Thousands of infants drank it. Many became seriously ill with a dangerous chemical imbalance in their blood; some suffered lasting harm, and at least one baby is reported to have died. All of it traced to a single missing ingredient. Two heartbroken mothers of affected babies went looking for the safety rules that should have caught it — and discovered there weren't any. So they fought, all the way to Congress, until the Infant Formula Act of 1980 was passed: the first law to require that formula contain minimum levels of the nutrients babies need, and be tested, batch after batch after batch. (Over the years, other formulas had accidentally left out a vitamin here, a mineral there — B6, iodine, vitamin K — and each time, babies were harmed.) That hard-won law is the reason infant formula today is one of the most tightly regulated foods in existence.

Getting a baby's nutrition exactly right is so precise, and the margin for error so razor-thin, that a pharmaceutical company full of trained scientists got it catastrophically wrong by leaving out one ingredient.

Which is exactly why — and I say this as someone who makes nearly everything from scratch and adores a good old-fashioned, real-food recipe — infant formula is the one thing I would never make at home, and the one recipe I won't put on this blog. I understand the loving instinct behind the homemade versions completely; it comes from the very best place in a mother's heart. But the FDA and the pediatricians warn against homemade baby formula for precisely the reason that history lays bare: a batch made in a kitchen can so easily be missing something a baby's body can't do without — or carry germs a newborn simply can't fight. And this isn't old news. Just a few years ago, health officials had to sound the alarm after babies were hospitalized from homemade formula that ran short on calcium and vitamin D — one of them suffering brain damage after his little heart stopped. 

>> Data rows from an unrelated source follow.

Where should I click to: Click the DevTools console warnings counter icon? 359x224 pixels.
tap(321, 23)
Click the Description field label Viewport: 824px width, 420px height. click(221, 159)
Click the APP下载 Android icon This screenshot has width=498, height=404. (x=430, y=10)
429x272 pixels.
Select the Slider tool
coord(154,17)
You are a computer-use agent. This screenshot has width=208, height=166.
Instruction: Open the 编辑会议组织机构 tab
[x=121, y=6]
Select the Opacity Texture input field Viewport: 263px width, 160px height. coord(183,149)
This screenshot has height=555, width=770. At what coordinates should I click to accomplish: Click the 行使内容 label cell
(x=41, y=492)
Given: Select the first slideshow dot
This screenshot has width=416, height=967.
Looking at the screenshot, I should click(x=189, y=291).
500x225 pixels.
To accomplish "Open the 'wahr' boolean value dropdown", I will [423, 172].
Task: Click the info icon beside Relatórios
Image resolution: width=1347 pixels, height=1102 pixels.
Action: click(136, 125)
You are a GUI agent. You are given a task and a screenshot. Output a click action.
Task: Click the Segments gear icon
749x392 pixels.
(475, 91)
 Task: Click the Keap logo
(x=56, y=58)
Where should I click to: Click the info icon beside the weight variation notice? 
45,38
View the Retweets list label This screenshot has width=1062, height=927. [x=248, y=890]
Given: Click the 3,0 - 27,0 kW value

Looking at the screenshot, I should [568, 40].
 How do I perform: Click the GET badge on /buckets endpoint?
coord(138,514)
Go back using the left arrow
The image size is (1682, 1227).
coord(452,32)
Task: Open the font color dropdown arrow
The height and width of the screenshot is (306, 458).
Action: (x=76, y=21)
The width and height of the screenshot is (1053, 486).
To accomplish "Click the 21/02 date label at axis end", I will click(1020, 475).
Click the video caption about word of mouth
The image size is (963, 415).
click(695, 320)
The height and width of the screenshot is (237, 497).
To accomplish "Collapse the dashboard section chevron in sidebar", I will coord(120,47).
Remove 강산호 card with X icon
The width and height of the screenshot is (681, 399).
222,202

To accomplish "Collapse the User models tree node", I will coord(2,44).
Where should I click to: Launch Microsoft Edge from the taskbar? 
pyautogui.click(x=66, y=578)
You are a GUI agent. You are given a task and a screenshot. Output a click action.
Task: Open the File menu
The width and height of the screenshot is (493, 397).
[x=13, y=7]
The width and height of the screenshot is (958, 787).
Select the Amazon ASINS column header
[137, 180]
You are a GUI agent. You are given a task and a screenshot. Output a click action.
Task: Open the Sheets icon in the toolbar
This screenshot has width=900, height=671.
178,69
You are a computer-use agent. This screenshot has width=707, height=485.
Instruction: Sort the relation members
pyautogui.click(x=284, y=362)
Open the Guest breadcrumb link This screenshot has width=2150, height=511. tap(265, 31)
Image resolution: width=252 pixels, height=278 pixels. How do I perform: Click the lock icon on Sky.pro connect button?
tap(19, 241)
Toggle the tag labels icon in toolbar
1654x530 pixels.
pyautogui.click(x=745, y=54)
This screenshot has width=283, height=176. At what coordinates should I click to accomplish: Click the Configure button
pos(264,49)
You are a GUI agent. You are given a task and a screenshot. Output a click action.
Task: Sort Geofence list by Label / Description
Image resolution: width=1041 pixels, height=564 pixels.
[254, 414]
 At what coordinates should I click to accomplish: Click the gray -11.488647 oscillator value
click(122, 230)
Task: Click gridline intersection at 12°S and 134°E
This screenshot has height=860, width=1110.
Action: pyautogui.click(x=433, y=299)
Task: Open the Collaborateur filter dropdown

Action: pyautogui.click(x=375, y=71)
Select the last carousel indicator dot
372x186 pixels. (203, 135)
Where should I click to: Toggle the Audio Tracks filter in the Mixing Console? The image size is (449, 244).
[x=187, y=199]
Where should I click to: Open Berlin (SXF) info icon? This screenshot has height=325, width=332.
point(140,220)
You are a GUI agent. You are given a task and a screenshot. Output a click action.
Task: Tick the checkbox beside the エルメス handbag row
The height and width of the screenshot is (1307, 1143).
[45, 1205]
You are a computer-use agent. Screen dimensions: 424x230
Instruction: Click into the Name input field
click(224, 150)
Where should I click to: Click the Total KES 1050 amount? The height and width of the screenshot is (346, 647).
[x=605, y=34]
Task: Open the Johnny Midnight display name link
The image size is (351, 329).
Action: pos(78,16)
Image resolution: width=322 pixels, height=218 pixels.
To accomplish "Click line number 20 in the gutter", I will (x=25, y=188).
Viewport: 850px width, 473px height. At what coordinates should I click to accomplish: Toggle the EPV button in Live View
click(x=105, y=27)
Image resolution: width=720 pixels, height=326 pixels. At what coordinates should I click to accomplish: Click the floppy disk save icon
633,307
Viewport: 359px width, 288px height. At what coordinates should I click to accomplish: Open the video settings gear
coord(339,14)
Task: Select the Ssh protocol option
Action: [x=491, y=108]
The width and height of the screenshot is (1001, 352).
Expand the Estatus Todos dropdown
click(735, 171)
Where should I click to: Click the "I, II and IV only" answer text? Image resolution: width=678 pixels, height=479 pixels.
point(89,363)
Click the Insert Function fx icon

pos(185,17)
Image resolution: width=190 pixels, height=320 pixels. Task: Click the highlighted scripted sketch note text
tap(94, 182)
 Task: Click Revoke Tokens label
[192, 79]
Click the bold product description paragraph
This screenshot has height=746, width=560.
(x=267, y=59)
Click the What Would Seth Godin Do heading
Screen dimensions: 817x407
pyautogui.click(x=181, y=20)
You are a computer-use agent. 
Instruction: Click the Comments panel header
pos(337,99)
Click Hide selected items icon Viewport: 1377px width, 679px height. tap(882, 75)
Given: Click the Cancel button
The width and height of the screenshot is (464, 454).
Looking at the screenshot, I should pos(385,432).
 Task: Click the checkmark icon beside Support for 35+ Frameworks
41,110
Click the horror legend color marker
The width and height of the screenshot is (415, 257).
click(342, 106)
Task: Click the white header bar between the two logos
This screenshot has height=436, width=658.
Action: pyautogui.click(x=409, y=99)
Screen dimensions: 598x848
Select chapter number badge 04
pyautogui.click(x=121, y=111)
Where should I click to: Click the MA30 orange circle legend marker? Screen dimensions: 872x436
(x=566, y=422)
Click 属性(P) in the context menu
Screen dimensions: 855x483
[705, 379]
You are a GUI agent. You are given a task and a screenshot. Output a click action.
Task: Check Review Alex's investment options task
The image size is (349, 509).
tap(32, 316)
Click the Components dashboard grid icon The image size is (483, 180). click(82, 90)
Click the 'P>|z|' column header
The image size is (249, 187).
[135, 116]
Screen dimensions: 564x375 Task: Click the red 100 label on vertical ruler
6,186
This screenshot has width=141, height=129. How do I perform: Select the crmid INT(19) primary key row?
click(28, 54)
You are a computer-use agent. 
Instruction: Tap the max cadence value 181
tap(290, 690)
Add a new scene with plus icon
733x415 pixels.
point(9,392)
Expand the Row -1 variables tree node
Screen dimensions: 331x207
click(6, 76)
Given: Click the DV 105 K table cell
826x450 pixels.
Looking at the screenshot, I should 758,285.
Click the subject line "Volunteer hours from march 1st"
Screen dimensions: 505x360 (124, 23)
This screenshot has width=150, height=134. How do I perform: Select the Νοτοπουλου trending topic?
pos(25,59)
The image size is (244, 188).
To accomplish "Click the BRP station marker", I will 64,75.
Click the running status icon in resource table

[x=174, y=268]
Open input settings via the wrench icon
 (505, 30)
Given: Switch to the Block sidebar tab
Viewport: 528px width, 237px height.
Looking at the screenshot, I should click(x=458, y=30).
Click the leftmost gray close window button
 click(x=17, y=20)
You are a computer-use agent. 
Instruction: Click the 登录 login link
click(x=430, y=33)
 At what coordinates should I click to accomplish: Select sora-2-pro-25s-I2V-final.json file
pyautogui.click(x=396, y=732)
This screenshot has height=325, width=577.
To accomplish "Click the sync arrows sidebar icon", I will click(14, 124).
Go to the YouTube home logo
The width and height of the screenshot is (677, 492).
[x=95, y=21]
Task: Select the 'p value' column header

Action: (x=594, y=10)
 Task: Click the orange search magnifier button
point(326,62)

If you're able to breastfeed — what a gift; your body makes the most remarkable food on earth. If you can't, or you choose not to, please lean without a shred of guilt on a good, FDA-regulated commercial formula, mixed exactly as the label says, with clean water. And bring your pediatrician into it — for which formula, for how to prepare it, and for anything particular your little one needs. There is no gold star here for doing it the hard way. In this one season, the bravest and most loving thing is simply to give that baby what's proven safe.

A baby is the most fragile, precious trust we're ever handed. And in that first year, "just milk" is never just milk — it's everything. So feed them well, feed them safe, and don't let anyone talk you out of the tried-and-true — least of all your own good, hardworking, from-scratch instincts. Some gifts are best received exactly as they're given.

With love, from one mama to another,

Steffanie

This post shares general, current information and my personal perspective — it is not medical advice. Please do not make or feed homemade infant formula; the FDA and the American Academy of Pediatrics strongly advise against it because of serious, potentially life-threatening risks. Feed infants breast milk and/or an FDA-regulated commercial infant formula prepared exactly per its directions, and talk with your pediatrician about your baby's specific needs. If your baby has been fed a homemade formula, please contact your healthcare provider.